Often overlooked, the goblet squat can be instrumental when working around an injury, during a rehab plan, for those just starting to squat, or even for seasoned lifters looking to reinforce some basics. After my injury, and before my sports PT even let me put weight on my back again, I was ONLY allowed to do goblet squats. Sure I rolled my eyes in the beginning (serious? A goblet squat?!!) but my mind has obviously changed since, and for good reason. Now, I CHOOSE to incorporate goblet squats often – specifically, as part of my squat warm up as well as my accessory work.

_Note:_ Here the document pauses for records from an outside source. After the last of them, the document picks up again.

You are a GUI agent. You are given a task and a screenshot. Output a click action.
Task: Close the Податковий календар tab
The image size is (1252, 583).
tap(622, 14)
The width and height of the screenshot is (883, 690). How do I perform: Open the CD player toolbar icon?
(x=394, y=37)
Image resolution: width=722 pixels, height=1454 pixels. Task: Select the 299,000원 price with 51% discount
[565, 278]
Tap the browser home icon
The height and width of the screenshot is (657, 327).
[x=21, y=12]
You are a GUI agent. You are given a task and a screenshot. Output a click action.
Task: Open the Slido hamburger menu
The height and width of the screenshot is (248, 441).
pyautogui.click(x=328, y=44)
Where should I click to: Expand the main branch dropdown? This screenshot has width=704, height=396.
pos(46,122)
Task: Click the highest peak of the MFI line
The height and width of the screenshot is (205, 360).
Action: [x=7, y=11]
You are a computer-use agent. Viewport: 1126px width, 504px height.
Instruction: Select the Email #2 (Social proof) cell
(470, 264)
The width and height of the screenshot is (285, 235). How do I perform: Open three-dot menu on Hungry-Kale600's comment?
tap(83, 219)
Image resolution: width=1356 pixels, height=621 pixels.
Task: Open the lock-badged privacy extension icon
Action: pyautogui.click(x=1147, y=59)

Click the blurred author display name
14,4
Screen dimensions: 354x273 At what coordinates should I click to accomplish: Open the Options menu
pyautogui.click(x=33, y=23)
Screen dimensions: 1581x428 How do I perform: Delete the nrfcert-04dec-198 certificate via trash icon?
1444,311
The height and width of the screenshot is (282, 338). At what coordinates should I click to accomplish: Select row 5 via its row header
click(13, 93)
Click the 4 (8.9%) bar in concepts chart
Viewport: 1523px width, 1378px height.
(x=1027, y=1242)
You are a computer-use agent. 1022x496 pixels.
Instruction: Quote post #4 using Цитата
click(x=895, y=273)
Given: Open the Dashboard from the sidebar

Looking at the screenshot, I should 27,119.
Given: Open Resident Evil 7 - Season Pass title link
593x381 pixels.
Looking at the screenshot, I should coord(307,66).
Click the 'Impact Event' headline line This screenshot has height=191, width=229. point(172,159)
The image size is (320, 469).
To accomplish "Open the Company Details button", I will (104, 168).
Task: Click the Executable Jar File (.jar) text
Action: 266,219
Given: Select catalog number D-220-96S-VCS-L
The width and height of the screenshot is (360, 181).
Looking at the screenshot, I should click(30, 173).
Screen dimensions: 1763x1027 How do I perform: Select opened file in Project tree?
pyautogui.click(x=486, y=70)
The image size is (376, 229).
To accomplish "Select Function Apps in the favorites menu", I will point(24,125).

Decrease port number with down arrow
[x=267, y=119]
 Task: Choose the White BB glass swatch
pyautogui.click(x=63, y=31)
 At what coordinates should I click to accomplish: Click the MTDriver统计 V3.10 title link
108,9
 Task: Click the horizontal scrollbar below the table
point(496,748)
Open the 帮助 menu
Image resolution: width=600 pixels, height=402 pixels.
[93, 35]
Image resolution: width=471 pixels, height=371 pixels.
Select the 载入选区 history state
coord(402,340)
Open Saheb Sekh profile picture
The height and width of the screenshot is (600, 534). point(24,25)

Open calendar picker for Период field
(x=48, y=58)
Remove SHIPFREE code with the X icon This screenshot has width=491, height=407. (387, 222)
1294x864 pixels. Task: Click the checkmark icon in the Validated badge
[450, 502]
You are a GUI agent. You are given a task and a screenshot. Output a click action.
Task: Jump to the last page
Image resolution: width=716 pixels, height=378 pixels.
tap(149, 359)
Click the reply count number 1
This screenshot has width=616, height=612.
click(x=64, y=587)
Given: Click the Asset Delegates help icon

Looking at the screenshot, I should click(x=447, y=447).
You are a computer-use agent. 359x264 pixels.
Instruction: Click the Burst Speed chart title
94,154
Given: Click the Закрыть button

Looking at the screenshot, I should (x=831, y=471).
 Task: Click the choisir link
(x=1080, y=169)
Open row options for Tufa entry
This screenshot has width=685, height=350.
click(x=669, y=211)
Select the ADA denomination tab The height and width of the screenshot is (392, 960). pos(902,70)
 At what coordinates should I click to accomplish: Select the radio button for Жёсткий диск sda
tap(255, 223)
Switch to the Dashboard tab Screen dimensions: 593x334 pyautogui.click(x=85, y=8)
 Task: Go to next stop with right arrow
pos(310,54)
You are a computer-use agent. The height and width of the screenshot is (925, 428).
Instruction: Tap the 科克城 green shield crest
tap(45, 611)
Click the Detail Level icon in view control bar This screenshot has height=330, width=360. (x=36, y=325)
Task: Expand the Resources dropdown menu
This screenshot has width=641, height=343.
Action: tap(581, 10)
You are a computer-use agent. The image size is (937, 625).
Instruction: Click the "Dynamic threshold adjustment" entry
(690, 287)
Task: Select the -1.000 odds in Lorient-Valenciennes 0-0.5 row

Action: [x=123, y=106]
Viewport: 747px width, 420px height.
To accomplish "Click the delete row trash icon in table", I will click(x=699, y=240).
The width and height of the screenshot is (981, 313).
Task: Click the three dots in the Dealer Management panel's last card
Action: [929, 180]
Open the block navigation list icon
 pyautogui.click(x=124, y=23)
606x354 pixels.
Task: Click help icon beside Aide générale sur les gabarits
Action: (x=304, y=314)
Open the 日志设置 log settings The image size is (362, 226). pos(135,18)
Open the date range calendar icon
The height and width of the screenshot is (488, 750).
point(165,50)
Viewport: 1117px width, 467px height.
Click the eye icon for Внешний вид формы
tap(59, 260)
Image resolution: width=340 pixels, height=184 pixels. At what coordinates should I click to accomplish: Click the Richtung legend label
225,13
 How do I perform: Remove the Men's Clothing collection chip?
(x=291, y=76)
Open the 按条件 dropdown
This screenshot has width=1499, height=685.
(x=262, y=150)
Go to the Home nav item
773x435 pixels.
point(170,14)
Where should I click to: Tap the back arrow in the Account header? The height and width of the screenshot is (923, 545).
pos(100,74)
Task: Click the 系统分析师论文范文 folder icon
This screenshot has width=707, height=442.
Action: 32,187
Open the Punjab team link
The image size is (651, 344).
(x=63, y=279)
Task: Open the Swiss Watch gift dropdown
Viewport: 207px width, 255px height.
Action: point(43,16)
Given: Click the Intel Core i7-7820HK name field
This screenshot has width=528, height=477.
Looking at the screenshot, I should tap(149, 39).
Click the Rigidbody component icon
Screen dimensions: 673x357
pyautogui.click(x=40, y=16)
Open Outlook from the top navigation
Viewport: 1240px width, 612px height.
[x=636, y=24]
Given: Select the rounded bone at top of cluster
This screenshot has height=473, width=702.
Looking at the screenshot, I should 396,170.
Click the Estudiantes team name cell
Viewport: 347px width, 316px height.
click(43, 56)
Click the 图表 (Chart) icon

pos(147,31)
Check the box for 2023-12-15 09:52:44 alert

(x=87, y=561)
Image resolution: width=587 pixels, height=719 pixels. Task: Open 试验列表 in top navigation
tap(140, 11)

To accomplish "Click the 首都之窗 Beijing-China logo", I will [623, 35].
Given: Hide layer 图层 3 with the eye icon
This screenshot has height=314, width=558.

All in all, I could easily do variations of the goblet squat 3 times a week. These include: paused goblet squats, banded goblet squats, goblet squats with slow eccentric control and pulse goblet squats. And to warm up for heavy barbell squats, I always use light tempo goblet squats. So yes, I love them.
And here’s why:
1). They are easy to get into a correct position, as they reinforce basic squatting movement patterns.
2). They are simple to maintain correct posture and difficult to execute incorrectly (terrific teaching tool for beginners or working after injuries).
3). They don’t take much upper body flexibility (thumbs up for rehabbers).
4). It creates opportunity to take direct weight off back (double thumbs up for rehabbers).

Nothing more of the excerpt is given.